*** Dataset content Section Begins ***

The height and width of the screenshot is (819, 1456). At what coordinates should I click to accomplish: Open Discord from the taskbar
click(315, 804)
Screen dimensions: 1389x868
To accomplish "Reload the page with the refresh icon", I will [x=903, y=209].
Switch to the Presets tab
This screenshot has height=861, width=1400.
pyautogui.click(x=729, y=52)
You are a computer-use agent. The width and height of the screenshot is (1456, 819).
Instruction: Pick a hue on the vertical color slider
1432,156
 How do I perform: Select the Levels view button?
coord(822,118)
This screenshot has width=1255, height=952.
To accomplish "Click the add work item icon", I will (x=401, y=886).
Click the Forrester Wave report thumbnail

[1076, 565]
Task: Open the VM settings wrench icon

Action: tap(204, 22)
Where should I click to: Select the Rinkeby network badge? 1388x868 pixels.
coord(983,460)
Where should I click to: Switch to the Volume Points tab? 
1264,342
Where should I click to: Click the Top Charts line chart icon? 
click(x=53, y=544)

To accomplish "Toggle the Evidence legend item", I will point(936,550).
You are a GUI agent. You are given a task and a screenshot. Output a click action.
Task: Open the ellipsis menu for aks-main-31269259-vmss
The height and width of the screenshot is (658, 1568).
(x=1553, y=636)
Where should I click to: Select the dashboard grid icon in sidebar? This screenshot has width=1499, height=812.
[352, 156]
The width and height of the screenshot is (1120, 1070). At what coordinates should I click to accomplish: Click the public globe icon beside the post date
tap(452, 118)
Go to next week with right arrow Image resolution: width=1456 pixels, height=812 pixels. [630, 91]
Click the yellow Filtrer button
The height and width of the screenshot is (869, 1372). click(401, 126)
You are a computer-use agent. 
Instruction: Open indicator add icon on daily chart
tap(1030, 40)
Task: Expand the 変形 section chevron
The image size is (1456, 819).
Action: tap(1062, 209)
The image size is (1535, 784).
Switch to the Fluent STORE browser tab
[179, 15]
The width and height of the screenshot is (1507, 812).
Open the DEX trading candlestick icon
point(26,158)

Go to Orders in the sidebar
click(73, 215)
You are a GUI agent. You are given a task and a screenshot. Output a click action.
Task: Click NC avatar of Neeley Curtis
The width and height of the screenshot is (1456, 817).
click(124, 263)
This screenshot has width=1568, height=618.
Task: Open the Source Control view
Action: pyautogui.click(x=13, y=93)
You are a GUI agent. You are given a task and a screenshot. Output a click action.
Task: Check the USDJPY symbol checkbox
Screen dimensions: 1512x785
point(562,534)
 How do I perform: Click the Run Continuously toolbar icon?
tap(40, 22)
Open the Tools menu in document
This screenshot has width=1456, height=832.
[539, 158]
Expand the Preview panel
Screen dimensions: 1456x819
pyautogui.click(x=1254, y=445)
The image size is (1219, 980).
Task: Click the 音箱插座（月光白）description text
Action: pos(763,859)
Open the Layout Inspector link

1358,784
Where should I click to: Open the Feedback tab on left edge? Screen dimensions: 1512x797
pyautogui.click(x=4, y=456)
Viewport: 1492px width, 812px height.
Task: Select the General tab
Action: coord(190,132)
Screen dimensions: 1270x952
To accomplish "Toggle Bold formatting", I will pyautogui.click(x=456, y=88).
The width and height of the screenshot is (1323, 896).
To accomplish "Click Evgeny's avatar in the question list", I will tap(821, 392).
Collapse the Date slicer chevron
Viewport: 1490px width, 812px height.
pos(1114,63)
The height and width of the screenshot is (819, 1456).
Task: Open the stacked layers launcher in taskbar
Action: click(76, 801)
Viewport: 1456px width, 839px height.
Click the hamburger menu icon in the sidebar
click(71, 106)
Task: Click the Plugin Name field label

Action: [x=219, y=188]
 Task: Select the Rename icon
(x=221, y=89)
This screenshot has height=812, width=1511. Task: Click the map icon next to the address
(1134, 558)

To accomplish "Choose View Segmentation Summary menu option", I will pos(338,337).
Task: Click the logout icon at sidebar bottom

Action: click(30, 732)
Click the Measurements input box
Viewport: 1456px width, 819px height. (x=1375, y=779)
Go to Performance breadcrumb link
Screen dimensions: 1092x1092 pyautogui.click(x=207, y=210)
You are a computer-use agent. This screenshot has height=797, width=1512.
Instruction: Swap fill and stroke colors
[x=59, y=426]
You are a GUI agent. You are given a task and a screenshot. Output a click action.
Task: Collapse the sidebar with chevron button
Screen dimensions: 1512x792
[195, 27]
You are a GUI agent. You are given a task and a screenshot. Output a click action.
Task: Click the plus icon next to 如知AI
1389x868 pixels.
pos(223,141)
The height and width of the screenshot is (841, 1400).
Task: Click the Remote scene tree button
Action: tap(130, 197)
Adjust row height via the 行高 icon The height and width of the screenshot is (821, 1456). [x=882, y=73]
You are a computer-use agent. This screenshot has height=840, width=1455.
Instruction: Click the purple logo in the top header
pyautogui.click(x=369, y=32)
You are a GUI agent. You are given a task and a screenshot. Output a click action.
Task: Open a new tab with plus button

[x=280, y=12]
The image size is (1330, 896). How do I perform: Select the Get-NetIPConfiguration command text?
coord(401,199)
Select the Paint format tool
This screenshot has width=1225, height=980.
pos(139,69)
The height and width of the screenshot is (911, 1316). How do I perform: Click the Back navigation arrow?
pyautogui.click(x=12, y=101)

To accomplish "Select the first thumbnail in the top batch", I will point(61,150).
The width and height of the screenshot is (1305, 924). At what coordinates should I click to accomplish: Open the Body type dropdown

*** Dataset content Section Ends ***

#### What is required
Please repeat the material above, word for word and in full.

#### Result
The height and width of the screenshot is (819, 1456). At what coordinates should I click to accomplish: Open Discord from the taskbar
click(315, 804)
Screen dimensions: 1389x868
To accomplish "Reload the page with the refresh icon", I will [x=903, y=209].
Switch to the Presets tab
This screenshot has height=861, width=1400.
pyautogui.click(x=729, y=52)
You are a computer-use agent. The width and height of the screenshot is (1456, 819).
Instruction: Pick a hue on the vertical color slider
1432,156
 How do I perform: Select the Levels view button?
coord(822,118)
This screenshot has width=1255, height=952.
To accomplish "Click the add work item icon", I will (x=401, y=886).
Click the Forrester Wave report thumbnail

[1076, 565]
Task: Open the VM settings wrench icon

Action: tap(204, 22)
Where should I click to: Select the Rinkeby network badge? 1388x868 pixels.
coord(983,460)
Where should I click to: Switch to the Volume Points tab? 
1264,342
Where should I click to: Click the Top Charts line chart icon? 
click(x=53, y=544)

To accomplish "Toggle the Evidence legend item", I will point(936,550).
You are a GUI agent. You are given a task and a screenshot. Output a click action.
Task: Open the ellipsis menu for aks-main-31269259-vmss
The height and width of the screenshot is (658, 1568).
(x=1553, y=636)
Where should I click to: Select the dashboard grid icon in sidebar? This screenshot has width=1499, height=812.
[352, 156]
The width and height of the screenshot is (1120, 1070). At what coordinates should I click to accomplish: Click the public globe icon beside the post date
tap(452, 118)
Go to next week with right arrow Image resolution: width=1456 pixels, height=812 pixels. [630, 91]
Click the yellow Filtrer button
The height and width of the screenshot is (869, 1372). click(401, 126)
You are a computer-use agent. 
Instruction: Open indicator add icon on daily chart
tap(1030, 40)
Task: Expand the 変形 section chevron
The image size is (1456, 819).
Action: tap(1062, 209)
The image size is (1535, 784).
Switch to the Fluent STORE browser tab
[179, 15]
The width and height of the screenshot is (1507, 812).
Open the DEX trading candlestick icon
point(26,158)

Go to Orders in the sidebar
click(73, 215)
You are a GUI agent. You are given a task and a screenshot. Output a click action.
Task: Click NC avatar of Neeley Curtis
The width and height of the screenshot is (1456, 817).
click(124, 263)
This screenshot has width=1568, height=618.
Task: Open the Source Control view
Action: pyautogui.click(x=13, y=93)
You are a GUI agent. You are given a task and a screenshot. Output a click action.
Task: Check the USDJPY symbol checkbox
Screen dimensions: 1512x785
point(562,534)
 How do I perform: Click the Run Continuously toolbar icon?
tap(40, 22)
Open the Tools menu in document
This screenshot has width=1456, height=832.
[539, 158]
Expand the Preview panel
Screen dimensions: 1456x819
pyautogui.click(x=1254, y=445)
The image size is (1219, 980).
Task: Click the 音箱插座（月光白）description text
Action: pos(763,859)
Open the Layout Inspector link

1358,784
Where should I click to: Open the Feedback tab on left edge? Screen dimensions: 1512x797
pyautogui.click(x=4, y=456)
Viewport: 1492px width, 812px height.
Task: Select the General tab
Action: coord(190,132)
Screen dimensions: 1270x952
To accomplish "Toggle Bold formatting", I will pyautogui.click(x=456, y=88).
The width and height of the screenshot is (1323, 896).
To accomplish "Click Evgeny's avatar in the question list", I will tap(821, 392).
Collapse the Date slicer chevron
Viewport: 1490px width, 812px height.
pos(1114,63)
The height and width of the screenshot is (819, 1456).
Task: Open the stacked layers launcher in taskbar
Action: click(76, 801)
Viewport: 1456px width, 839px height.
Click the hamburger menu icon in the sidebar
click(71, 106)
Task: Click the Plugin Name field label

Action: [x=219, y=188]
 Task: Select the Rename icon
(x=221, y=89)
This screenshot has height=812, width=1511. Task: Click the map icon next to the address
(1134, 558)

To accomplish "Choose View Segmentation Summary menu option", I will pos(338,337).
Task: Click the logout icon at sidebar bottom

Action: click(30, 732)
Click the Measurements input box
Viewport: 1456px width, 819px height. (x=1375, y=779)
Go to Performance breadcrumb link
Screen dimensions: 1092x1092 pyautogui.click(x=207, y=210)
You are a computer-use agent. This screenshot has height=797, width=1512.
Instruction: Swap fill and stroke colors
[x=59, y=426]
You are a GUI agent. You are given a task and a screenshot. Output a click action.
Task: Collapse the sidebar with chevron button
Screen dimensions: 1512x792
[195, 27]
You are a GUI agent. You are given a task and a screenshot. Output a click action.
Task: Click the plus icon next to 如知AI
1389x868 pixels.
pos(223,141)
The height and width of the screenshot is (841, 1400).
Task: Click the Remote scene tree button
Action: tap(130, 197)
Adjust row height via the 行高 icon The height and width of the screenshot is (821, 1456). [x=882, y=73]
You are a computer-use agent. This screenshot has height=840, width=1455.
Instruction: Click the purple logo in the top header
pyautogui.click(x=369, y=32)
You are a GUI agent. You are given a task and a screenshot. Output a click action.
Task: Open a new tab with plus button

[x=280, y=12]
The image size is (1330, 896). How do I perform: Select the Get-NetIPConfiguration command text?
coord(401,199)
Select the Paint format tool
This screenshot has width=1225, height=980.
pos(139,69)
The height and width of the screenshot is (911, 1316). How do I perform: Click the Back navigation arrow?
pyautogui.click(x=12, y=101)

To accomplish "Select the first thumbnail in the top batch", I will point(61,150).
The width and height of the screenshot is (1305, 924). At what coordinates should I click to accomplish: Open the Body type dropdown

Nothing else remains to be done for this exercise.